Com d'Afrik

Afrique centrale : Impasse sur les fonds de restauration des sites miniers et pétroliers

Les négociations entre la BEAC et les industries extractives restent au point mort. Depuis plusieurs années, les discussions butent sur le rapatriement des fonds de restauration des sites miniers et pétroliers (fonds RES) dans la zone du franc CFA.

Malgré les propositions de la BEAC et des ministres de la CEMAC, les industriels — dont ExxonMobil, Marathon Oil et Chevron — maintiennent leurs exigences, notamment concernant la levée de l’immunité juridique de la BEAC, condition jugée inacceptable par la banque centrale. Les tentatives de cogestion des fonds ont également échoué, laissant le dossier en situation de blocage total.

Cette situation intervient dans un contexte où la couverture en devises de la zone a chuté à quatre mois et demi d’importations, mettant en évidence l’urgence d’une solution durable pour protéger la stabilité monétaire et la valeur du franc CFA.

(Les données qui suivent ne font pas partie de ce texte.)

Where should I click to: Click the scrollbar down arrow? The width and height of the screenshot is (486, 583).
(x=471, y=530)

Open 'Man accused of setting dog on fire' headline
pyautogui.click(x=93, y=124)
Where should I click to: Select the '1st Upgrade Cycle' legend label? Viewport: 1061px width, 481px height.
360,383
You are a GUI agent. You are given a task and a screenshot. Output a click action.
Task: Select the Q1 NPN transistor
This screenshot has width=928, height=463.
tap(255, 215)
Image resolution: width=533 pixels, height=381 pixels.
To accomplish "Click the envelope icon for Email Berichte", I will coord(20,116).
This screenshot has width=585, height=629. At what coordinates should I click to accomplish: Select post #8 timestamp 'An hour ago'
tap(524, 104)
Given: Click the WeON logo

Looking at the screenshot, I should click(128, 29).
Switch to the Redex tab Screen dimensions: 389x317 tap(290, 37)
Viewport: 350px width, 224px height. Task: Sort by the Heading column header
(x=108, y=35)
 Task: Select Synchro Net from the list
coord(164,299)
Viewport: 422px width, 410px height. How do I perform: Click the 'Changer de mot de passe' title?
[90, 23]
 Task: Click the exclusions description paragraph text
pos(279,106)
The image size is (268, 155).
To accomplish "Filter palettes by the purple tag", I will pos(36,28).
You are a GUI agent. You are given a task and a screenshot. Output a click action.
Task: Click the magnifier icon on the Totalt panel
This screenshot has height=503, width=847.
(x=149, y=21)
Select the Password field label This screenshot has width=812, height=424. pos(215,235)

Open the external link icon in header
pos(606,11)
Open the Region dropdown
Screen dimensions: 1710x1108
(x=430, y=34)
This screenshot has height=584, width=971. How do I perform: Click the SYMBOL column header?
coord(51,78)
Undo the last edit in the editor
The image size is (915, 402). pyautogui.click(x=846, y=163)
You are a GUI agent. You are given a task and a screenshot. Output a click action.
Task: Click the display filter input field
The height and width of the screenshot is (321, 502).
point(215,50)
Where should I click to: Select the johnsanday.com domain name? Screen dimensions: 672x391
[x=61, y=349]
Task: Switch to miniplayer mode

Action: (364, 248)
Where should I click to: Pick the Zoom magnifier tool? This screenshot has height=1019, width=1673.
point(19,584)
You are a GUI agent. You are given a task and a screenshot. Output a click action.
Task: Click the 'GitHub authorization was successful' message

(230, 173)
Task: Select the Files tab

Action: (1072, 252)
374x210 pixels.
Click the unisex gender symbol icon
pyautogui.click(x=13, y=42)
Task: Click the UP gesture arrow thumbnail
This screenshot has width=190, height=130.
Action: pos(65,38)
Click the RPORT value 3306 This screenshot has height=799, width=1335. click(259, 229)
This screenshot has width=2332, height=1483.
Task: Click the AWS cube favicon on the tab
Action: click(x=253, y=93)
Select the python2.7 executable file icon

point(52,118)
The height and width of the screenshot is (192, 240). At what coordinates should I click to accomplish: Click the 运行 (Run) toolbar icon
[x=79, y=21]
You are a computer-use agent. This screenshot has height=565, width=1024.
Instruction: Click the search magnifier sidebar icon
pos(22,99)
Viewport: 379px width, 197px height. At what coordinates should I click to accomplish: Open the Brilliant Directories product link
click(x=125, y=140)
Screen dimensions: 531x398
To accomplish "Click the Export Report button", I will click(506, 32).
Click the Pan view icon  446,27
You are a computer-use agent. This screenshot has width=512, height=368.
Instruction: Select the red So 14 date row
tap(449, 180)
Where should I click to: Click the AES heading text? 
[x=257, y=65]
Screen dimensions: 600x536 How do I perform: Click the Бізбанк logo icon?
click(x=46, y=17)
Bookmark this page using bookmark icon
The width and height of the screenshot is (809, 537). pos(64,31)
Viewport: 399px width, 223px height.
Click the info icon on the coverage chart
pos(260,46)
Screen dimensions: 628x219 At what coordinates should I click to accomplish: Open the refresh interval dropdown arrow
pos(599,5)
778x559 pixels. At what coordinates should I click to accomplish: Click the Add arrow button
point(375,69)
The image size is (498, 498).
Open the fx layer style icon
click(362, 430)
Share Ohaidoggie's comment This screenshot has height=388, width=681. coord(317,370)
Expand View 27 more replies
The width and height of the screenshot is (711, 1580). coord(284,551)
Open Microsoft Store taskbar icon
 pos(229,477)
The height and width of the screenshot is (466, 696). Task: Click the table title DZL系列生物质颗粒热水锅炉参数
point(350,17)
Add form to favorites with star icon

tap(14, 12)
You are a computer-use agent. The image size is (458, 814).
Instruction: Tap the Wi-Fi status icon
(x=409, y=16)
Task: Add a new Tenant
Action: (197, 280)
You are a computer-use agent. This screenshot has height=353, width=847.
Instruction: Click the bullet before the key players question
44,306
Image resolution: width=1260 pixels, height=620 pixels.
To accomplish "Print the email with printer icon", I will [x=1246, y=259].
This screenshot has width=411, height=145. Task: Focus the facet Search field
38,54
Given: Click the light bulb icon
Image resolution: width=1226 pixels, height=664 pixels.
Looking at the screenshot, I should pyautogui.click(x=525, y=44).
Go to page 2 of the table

🔎 Le regard de Com d’Afrik

Cette impasse illustre le dilemme entre souveraineté monétaire et intérêts des multinationales dans la sous-région. Pour Com d’Afrik, il est crucial que la BEAC maintienne sa position stratégique, car le rapatriement partiel ou total des fonds RES pourrait renforcer les réserves en devises et la résilience économique des pays membres. Mais l’absence de compromis avec les industries et la pression d’acteurs extérieurs, comme les États-Unis, montrent que ce dossier restera sensible et potentiellement conflictuel. La vigilance et la négociation politique seront déterminantes pour débloquer cette situation.